Грегуар и Юсти посмотрели на своего господина, ожидая его реакции.

– Видите, он очень умный, – заметил молодой поляк.

– Может, даже умнее Клементины, – прибавил его товарищ.

– И умнее нас троих, – согласился госпитальер. – Но в Париже собака, умеющая отгонять нищих, должна цениться на вес золота. Интересно, сколько за нее заплатит Отель-Дье? Сестры милосердия будут ее обожать. Представьте, сколько времени и сил она им сэкономит. И сколько супа им не придется варить.

Мальчики обменялись паническими взглядами.

– Или, – продолжил Тангейзер, – мы можем ее подарить. Как акт христианского милосердия.

Пес вернулся и встал между мальчиками. Потом он, высунув язык, посмотрел на Матиаса, словно ждал награды.

– Понимаете, хозяин, – возразил Юсти, – мы не можем продать его или подарить из христианского милосердия, пока у него не отрастет шерсть.

– Точно, – поддержал друга Грегуар. – Лысую собаку сестры не возьмут.

– Верно подмечено, – согласился рыцарь. – Я не знаю ни одного религиозного ордена, который принял бы лысую собаку. Значит, пока у него не отрастет шерсть. Похвалите его, чтобы он знал, что поступил правильно.

Мальчики приласкали пса и подмигнули друг другу – торжествующе и с облегчением.

– Как вы его решили назвать? – поинтересовался Матиас.

– Его зовут Люцифер, – ответил Юсти.

– Это уж точно испугает деликатных сестер.

– Вам не нравится?

– Боюсь, я уделяю недостаточно времени вашему нравственному воспитанию.

– Хозяин, я никогда в жизни так быстро не учился. И Грегуар тоже, я уверен.

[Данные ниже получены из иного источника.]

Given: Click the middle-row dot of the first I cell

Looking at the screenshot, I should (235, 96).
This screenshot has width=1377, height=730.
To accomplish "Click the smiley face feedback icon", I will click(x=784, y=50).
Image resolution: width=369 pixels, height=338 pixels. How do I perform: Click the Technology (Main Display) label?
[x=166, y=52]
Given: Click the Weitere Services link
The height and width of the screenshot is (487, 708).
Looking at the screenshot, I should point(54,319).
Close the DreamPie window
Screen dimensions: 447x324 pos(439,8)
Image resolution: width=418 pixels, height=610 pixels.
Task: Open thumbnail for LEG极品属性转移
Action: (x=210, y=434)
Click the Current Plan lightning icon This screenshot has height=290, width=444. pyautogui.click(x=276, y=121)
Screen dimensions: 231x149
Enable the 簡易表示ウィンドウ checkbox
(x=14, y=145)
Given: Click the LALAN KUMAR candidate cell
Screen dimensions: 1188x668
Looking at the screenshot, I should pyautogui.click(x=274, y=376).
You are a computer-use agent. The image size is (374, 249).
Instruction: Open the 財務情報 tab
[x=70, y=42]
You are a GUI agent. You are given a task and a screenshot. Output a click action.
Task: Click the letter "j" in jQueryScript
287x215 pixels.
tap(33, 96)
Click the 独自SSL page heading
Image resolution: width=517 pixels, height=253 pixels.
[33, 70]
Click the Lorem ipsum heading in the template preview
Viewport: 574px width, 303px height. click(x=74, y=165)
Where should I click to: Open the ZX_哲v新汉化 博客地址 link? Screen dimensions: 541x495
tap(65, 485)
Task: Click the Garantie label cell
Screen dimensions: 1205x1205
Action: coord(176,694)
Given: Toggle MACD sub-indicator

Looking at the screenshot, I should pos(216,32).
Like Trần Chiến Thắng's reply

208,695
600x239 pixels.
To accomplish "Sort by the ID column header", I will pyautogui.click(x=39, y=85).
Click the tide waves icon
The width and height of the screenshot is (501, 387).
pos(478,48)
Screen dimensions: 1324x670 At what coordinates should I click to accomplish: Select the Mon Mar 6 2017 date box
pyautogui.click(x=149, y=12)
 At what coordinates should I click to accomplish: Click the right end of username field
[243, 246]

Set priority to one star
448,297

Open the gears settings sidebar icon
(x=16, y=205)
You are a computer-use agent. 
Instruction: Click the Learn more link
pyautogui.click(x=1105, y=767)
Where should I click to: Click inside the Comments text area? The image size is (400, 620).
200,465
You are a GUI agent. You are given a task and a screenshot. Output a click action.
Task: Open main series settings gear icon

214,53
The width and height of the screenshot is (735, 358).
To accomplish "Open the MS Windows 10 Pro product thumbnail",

– Это правда, хозяин. Вы великий учитель, – подтвердил маленький лакей.

– А от собаки тоже можно многому научиться, – прибавил Юсти.

– Что ж, ладно… Что касается запоминания имен всех, с кем мы встречаемся, как со штукатуром Эрви, это я поручаю вам – сам я тут не силен, – сменил тему госпитальер. – Держите глаза и уши открытыми и запоминайте все, что услышите. По большей части это будут слухи, фантазии и ложь, но вы должны учиться отделять от этого факты. Говорите мало, а лучше вообще молчите. Сегодня каждый шаг, каждое слово могут нас выдать.

Собака залаяла на Тангейзера.

– Имя Люцифер означает «утренняя звезда» – она несет нам свет, когда еще нет солнца. Звезда падшего ангела, – объяснил Матиас своим подопечным. – Это большое имя для маленькой собаки.

– Он маленький, – согласился Грегуар, – но он выжил в огне.


На площади продавали еду, и Тангейзер спешился, чтобы купить каравай теплого хлеба для мальчиков. Они разломили хлеб надвое и набросились на еду с такой жадностью, что иоаннит купил еще пару жареных голубей, горячих и нанизанных на палочки. Глупо было не последовать примеру подростков, но у рыцаря совсем пропал аппетит. Мальчишки же так проголодались, что вспомнили о Люцифере, только уничтожив половину еды, однако после этого собака, к своему удивлению, стала получать лучшие куски от них обоих.

Грегуар заметил на боковой улочке небольшой загон, где благородный дворянин, приехавший на мессу, мог поместить свою лошадь, чтобы ее накормили и напоили: там они оставили Клементину. Приближаясь к фасаду собора, Матиас разглядывал многочисленные загадочные фигуры и иероглифы, изначально украшавшие главный вход. Многие были сбиты ударами молотка, поскольку священники, не понимавшие их истинного смысла, полагали, что украшения выполнены в герметической, а не в христианской традиции. А то, до чего не добрались католические священнослужители, разбили фанатики-гугеноты. Тангейзеру пришлось тщательно скрывать свое любопытство и восхищение.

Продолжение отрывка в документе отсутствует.